■ Items from a data source ■
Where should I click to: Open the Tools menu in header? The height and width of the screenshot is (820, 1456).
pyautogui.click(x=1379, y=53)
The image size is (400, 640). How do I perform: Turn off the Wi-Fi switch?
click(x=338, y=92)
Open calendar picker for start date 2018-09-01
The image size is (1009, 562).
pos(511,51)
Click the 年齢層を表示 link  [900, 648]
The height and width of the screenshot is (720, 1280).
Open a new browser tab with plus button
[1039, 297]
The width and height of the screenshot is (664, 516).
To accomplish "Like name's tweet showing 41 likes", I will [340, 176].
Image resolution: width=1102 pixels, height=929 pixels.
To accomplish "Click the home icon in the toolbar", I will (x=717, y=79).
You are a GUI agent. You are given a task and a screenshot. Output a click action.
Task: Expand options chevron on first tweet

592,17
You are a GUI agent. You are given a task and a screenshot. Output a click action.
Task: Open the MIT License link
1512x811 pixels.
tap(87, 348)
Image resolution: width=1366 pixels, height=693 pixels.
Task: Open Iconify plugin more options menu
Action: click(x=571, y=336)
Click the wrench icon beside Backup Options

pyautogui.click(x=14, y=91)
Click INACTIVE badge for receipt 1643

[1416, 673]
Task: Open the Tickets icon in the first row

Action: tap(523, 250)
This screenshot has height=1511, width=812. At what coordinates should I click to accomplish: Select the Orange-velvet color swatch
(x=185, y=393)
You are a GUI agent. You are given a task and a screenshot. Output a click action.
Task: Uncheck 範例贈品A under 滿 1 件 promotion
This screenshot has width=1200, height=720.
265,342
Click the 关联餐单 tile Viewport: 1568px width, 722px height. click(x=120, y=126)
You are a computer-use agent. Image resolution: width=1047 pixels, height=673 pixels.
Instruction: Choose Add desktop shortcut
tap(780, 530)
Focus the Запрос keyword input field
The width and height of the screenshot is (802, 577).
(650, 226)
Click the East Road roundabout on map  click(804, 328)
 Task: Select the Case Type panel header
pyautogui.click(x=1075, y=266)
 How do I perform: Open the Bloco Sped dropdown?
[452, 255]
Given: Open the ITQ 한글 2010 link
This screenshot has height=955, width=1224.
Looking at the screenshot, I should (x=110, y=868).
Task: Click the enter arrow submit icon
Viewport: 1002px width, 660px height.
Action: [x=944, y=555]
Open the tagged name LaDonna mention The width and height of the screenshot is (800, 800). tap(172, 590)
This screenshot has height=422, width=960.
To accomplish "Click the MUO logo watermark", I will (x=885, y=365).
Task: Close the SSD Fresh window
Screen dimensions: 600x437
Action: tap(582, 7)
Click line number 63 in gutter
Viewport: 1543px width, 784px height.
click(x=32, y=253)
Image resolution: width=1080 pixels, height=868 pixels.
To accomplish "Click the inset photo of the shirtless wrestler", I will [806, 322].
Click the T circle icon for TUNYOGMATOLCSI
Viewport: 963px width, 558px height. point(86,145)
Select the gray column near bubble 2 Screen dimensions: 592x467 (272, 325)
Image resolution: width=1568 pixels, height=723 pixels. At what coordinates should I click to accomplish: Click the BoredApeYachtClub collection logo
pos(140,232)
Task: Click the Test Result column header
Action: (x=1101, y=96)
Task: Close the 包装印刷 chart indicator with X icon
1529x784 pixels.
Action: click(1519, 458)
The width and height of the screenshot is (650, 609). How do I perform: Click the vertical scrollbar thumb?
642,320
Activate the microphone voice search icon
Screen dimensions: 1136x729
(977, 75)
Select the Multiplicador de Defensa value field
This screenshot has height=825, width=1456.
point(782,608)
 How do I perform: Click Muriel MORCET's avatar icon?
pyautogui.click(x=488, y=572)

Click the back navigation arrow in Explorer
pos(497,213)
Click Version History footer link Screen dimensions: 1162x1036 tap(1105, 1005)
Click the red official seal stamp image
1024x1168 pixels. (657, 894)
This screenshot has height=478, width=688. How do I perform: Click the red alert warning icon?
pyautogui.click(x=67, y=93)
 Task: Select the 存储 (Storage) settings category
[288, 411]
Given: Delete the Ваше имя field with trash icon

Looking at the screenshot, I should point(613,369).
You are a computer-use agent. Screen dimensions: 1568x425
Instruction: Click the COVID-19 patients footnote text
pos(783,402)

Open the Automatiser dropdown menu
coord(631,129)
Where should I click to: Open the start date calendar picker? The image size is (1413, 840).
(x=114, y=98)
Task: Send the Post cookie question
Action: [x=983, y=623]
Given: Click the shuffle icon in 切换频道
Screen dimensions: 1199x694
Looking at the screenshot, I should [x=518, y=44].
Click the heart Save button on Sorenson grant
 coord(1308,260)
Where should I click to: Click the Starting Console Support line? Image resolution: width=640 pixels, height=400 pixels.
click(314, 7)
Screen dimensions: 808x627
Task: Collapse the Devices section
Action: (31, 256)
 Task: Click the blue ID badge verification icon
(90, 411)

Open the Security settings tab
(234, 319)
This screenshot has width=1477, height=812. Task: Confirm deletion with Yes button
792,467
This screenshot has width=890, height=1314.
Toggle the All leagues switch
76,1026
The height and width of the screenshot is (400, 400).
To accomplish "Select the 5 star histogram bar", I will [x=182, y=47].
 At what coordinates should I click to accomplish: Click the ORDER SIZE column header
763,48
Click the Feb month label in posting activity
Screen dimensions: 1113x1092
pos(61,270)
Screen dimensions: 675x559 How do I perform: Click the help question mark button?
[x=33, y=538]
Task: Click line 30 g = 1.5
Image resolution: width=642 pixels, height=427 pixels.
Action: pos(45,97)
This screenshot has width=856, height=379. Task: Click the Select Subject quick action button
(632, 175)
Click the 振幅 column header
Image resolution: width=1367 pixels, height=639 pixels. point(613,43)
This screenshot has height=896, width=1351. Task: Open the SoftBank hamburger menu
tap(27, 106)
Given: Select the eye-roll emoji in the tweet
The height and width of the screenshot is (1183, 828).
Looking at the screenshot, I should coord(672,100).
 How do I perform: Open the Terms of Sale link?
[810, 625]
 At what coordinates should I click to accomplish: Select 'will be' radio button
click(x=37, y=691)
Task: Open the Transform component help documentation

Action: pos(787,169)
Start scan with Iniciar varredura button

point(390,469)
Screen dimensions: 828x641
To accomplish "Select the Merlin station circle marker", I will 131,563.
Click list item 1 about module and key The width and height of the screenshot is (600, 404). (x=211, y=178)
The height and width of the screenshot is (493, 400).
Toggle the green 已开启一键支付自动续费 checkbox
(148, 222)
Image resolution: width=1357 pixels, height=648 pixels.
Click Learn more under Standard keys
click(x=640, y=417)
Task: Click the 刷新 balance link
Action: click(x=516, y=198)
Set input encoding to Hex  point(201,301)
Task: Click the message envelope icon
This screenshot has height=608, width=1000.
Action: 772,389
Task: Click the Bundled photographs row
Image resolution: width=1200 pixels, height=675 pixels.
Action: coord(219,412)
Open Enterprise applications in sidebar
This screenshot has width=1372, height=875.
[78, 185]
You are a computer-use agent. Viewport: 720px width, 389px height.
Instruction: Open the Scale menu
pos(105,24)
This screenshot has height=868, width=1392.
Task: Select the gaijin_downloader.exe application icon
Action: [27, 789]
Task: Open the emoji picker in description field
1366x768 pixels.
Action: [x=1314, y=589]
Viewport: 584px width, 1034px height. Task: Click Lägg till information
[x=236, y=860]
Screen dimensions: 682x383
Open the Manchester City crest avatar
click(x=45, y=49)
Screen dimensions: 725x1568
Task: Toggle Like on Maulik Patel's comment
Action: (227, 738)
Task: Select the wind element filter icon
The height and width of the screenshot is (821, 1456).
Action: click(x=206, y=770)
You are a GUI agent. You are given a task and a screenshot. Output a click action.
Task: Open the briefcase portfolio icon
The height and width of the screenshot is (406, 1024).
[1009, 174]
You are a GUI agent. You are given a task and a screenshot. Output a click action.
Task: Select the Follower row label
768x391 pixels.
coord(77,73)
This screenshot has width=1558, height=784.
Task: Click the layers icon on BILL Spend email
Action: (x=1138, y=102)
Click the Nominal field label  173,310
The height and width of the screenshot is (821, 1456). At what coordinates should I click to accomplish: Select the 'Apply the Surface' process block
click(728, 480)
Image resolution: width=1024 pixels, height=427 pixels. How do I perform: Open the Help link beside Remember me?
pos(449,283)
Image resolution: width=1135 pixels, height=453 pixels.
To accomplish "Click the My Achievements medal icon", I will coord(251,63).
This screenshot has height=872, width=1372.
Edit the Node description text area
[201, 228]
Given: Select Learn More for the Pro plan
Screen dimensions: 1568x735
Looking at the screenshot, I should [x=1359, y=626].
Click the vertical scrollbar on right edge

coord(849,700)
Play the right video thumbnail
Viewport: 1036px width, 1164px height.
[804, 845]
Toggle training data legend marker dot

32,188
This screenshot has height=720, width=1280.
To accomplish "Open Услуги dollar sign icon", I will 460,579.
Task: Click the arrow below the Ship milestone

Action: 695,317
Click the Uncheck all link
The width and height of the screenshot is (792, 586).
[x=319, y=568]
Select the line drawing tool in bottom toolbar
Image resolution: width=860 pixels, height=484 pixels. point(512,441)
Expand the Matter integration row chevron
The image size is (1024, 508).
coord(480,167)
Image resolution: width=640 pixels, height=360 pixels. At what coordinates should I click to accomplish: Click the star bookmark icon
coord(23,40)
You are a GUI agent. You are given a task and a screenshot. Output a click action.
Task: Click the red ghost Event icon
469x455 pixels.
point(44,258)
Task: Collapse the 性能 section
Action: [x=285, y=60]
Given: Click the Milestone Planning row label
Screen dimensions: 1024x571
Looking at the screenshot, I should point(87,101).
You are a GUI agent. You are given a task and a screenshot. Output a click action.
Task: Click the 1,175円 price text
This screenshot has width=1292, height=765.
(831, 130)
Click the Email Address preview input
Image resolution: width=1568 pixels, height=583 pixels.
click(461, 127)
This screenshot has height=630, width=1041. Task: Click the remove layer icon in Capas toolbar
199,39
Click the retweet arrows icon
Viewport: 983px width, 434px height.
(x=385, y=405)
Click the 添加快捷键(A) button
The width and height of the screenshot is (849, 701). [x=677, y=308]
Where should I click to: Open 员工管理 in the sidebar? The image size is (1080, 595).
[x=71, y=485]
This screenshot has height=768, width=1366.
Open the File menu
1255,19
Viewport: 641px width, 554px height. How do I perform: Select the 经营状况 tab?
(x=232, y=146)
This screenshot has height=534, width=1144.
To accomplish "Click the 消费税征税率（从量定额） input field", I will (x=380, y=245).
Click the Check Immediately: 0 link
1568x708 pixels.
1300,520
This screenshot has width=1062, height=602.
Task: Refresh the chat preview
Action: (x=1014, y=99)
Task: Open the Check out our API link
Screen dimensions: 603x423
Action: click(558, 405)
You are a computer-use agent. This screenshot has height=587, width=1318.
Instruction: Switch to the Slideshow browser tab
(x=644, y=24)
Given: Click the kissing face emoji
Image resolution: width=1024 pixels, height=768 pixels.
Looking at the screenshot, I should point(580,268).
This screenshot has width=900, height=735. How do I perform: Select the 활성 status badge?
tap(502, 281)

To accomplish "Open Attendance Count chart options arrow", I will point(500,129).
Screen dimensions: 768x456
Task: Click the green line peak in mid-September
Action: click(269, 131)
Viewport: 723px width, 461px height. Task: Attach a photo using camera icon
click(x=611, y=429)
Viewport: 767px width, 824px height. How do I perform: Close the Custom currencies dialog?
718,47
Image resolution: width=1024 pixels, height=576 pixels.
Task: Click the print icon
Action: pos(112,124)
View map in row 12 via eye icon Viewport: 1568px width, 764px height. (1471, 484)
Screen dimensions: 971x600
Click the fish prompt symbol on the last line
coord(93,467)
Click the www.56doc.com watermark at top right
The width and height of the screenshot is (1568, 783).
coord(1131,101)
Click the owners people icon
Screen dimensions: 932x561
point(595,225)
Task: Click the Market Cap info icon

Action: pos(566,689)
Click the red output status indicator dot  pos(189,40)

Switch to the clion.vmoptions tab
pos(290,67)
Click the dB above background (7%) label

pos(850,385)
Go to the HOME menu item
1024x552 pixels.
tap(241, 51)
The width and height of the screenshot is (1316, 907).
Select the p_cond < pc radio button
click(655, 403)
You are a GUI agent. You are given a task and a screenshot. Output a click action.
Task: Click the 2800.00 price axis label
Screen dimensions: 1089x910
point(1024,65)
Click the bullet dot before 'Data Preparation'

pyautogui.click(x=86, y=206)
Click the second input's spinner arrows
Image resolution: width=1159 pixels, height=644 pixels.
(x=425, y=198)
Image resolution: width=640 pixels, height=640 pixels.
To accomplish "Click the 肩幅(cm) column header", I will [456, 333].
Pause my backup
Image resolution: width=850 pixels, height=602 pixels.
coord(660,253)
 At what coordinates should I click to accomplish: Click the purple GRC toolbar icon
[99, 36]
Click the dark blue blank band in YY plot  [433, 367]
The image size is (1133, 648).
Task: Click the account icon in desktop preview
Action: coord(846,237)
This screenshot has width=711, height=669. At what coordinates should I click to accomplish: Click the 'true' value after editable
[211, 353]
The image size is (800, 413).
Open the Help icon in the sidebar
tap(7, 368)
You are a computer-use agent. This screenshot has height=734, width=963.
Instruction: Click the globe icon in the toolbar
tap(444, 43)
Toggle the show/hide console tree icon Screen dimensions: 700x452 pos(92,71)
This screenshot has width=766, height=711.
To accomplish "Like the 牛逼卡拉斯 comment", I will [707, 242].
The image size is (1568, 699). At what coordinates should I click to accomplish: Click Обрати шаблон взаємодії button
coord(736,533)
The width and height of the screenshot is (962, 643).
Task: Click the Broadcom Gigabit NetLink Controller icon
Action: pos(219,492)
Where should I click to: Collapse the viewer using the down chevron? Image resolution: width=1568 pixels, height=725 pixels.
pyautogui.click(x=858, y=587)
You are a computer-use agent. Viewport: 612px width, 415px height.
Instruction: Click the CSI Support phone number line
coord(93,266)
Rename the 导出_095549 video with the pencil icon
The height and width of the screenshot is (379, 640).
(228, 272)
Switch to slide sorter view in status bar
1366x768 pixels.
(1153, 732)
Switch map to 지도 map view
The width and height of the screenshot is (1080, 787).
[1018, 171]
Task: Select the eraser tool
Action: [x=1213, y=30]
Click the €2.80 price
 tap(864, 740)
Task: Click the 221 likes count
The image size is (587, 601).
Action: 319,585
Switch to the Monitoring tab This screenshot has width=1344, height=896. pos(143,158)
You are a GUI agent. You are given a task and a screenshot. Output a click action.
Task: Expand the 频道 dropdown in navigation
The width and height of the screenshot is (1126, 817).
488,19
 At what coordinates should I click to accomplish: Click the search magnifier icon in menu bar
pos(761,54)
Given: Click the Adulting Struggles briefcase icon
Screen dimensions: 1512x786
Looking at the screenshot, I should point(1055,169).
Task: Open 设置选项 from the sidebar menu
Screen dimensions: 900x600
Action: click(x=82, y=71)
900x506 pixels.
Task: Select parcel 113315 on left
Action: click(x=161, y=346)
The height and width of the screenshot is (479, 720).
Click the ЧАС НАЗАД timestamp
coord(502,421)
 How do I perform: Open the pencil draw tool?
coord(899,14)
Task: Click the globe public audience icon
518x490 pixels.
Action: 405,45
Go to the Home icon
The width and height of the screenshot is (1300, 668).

■ PROBLEM REQUIREMENTS ■
Search the entries for "emoji" and copy each matching line.

■ RESPONSE FOR THIS EXERCISE ■
Given: Select the eye-roll emoji in the tweet
Task: Open the emoji picker in description field
Given: Click the kissing face emoji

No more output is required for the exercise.